== REQUIRED WORK ==
Repeat the records in full, exactly.

== DATA SECTION ==
* * *

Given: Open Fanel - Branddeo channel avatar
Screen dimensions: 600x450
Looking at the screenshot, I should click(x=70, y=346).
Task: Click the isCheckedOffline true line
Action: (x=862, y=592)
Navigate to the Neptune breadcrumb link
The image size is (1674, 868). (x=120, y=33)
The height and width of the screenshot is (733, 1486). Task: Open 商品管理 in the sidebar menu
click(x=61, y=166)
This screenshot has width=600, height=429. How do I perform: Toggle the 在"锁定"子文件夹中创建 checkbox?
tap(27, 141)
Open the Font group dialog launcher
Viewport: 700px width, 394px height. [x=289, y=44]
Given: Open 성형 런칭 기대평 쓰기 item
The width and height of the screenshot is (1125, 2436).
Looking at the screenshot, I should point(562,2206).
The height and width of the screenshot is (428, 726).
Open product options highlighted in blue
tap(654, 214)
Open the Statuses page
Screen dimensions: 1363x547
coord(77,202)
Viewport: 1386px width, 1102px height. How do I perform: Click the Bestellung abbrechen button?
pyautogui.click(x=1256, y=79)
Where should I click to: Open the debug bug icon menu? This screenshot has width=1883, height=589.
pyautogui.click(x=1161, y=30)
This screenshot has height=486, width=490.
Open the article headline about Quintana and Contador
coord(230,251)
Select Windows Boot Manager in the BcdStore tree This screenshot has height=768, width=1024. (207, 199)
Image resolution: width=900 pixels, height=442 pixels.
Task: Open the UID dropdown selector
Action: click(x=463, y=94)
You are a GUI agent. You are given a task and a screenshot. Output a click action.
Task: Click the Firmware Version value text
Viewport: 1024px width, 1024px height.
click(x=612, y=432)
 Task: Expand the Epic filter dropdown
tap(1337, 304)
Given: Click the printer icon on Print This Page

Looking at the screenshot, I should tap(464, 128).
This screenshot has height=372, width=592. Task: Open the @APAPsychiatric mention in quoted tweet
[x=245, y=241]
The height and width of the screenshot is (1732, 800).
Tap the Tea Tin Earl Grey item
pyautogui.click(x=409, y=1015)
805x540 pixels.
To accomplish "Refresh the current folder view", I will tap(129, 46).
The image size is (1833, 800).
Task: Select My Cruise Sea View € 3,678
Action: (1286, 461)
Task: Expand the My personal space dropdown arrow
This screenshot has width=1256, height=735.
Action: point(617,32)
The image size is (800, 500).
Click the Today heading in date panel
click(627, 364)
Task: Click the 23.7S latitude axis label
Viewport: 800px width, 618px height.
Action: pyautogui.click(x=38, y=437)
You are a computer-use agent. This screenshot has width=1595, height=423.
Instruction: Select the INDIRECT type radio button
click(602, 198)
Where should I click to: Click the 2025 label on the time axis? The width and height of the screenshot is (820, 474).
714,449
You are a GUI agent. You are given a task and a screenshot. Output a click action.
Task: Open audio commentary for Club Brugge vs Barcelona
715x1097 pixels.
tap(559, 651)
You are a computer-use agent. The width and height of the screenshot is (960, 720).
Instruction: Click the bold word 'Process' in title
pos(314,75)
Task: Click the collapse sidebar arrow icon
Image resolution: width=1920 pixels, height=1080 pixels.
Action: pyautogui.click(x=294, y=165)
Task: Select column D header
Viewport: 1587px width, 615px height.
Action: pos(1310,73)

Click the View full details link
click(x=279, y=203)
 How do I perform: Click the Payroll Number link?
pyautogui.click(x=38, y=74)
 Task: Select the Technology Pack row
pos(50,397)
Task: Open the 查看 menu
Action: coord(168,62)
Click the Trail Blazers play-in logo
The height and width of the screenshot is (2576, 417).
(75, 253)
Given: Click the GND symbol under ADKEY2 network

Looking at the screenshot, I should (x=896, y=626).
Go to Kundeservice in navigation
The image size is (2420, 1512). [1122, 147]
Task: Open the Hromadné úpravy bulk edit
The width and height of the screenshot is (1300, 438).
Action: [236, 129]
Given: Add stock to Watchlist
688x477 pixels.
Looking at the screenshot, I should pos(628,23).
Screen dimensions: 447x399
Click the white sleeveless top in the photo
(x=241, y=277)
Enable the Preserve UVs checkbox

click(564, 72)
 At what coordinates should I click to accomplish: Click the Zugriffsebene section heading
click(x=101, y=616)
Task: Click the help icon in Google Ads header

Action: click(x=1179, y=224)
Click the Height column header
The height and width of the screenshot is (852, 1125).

* * *

== OUTPUT ==
Given: Open Fanel - Branddeo channel avatar
Screen dimensions: 600x450
Looking at the screenshot, I should click(x=70, y=346).
Task: Click the isCheckedOffline true line
Action: (x=862, y=592)
Navigate to the Neptune breadcrumb link
The image size is (1674, 868). (x=120, y=33)
The height and width of the screenshot is (733, 1486). Task: Open 商品管理 in the sidebar menu
click(x=61, y=166)
This screenshot has width=600, height=429. How do I perform: Toggle the 在"锁定"子文件夹中创建 checkbox?
tap(27, 141)
Open the Font group dialog launcher
Viewport: 700px width, 394px height. [x=289, y=44]
Given: Open 성형 런칭 기대평 쓰기 item
The width and height of the screenshot is (1125, 2436).
Looking at the screenshot, I should point(562,2206).
The height and width of the screenshot is (428, 726).
Open product options highlighted in blue
tap(654, 214)
Open the Statuses page
Screen dimensions: 1363x547
coord(77,202)
Viewport: 1386px width, 1102px height. How do I perform: Click the Bestellung abbrechen button?
pyautogui.click(x=1256, y=79)
Where should I click to: Open the debug bug icon menu? This screenshot has width=1883, height=589.
pyautogui.click(x=1161, y=30)
This screenshot has height=486, width=490.
Open the article headline about Quintana and Contador
coord(230,251)
Select Windows Boot Manager in the BcdStore tree This screenshot has height=768, width=1024. (207, 199)
Image resolution: width=900 pixels, height=442 pixels.
Task: Open the UID dropdown selector
Action: click(x=463, y=94)
You are a GUI agent. You are given a task and a screenshot. Output a click action.
Task: Click the Firmware Version value text
Viewport: 1024px width, 1024px height.
click(x=612, y=432)
 Task: Expand the Epic filter dropdown
tap(1337, 304)
Given: Click the printer icon on Print This Page

Looking at the screenshot, I should tap(464, 128).
This screenshot has height=372, width=592. Task: Open the @APAPsychiatric mention in quoted tweet
[x=245, y=241]
The height and width of the screenshot is (1732, 800).
Tap the Tea Tin Earl Grey item
pyautogui.click(x=409, y=1015)
805x540 pixels.
To accomplish "Refresh the current folder view", I will tap(129, 46).
The image size is (1833, 800).
Task: Select My Cruise Sea View € 3,678
Action: (1286, 461)
Task: Expand the My personal space dropdown arrow
This screenshot has width=1256, height=735.
Action: point(617,32)
The image size is (800, 500).
Click the Today heading in date panel
click(627, 364)
Task: Click the 23.7S latitude axis label
Viewport: 800px width, 618px height.
Action: pyautogui.click(x=38, y=437)
You are a computer-use agent. This screenshot has width=1595, height=423.
Instruction: Select the INDIRECT type radio button
click(602, 198)
Where should I click to: Click the 2025 label on the time axis? The width and height of the screenshot is (820, 474).
714,449
You are a GUI agent. You are given a task and a screenshot. Output a click action.
Task: Open audio commentary for Club Brugge vs Barcelona
715x1097 pixels.
tap(559, 651)
You are a computer-use agent. The width and height of the screenshot is (960, 720).
Instruction: Click the bold word 'Process' in title
pos(314,75)
Task: Click the collapse sidebar arrow icon
Image resolution: width=1920 pixels, height=1080 pixels.
Action: pyautogui.click(x=294, y=165)
Task: Select column D header
Viewport: 1587px width, 615px height.
Action: pos(1310,73)

Click the View full details link
click(x=279, y=203)
 How do I perform: Click the Payroll Number link?
pyautogui.click(x=38, y=74)
 Task: Select the Technology Pack row
pos(50,397)
Task: Open the 查看 menu
Action: coord(168,62)
Click the Trail Blazers play-in logo
The height and width of the screenshot is (2576, 417).
(75, 253)
Given: Click the GND symbol under ADKEY2 network

Looking at the screenshot, I should (x=896, y=626).
Go to Kundeservice in navigation
The image size is (2420, 1512). [1122, 147]
Task: Open the Hromadné úpravy bulk edit
The width and height of the screenshot is (1300, 438).
Action: [236, 129]
Given: Add stock to Watchlist
688x477 pixels.
Looking at the screenshot, I should pos(628,23).
Screen dimensions: 447x399
Click the white sleeveless top in the photo
(x=241, y=277)
Enable the Preserve UVs checkbox

click(564, 72)
 At what coordinates should I click to accomplish: Click the Zugriffsebene section heading
click(x=101, y=616)
Task: Click the help icon in Google Ads header

Action: click(x=1179, y=224)
Click the Height column header
The height and width of the screenshot is (852, 1125).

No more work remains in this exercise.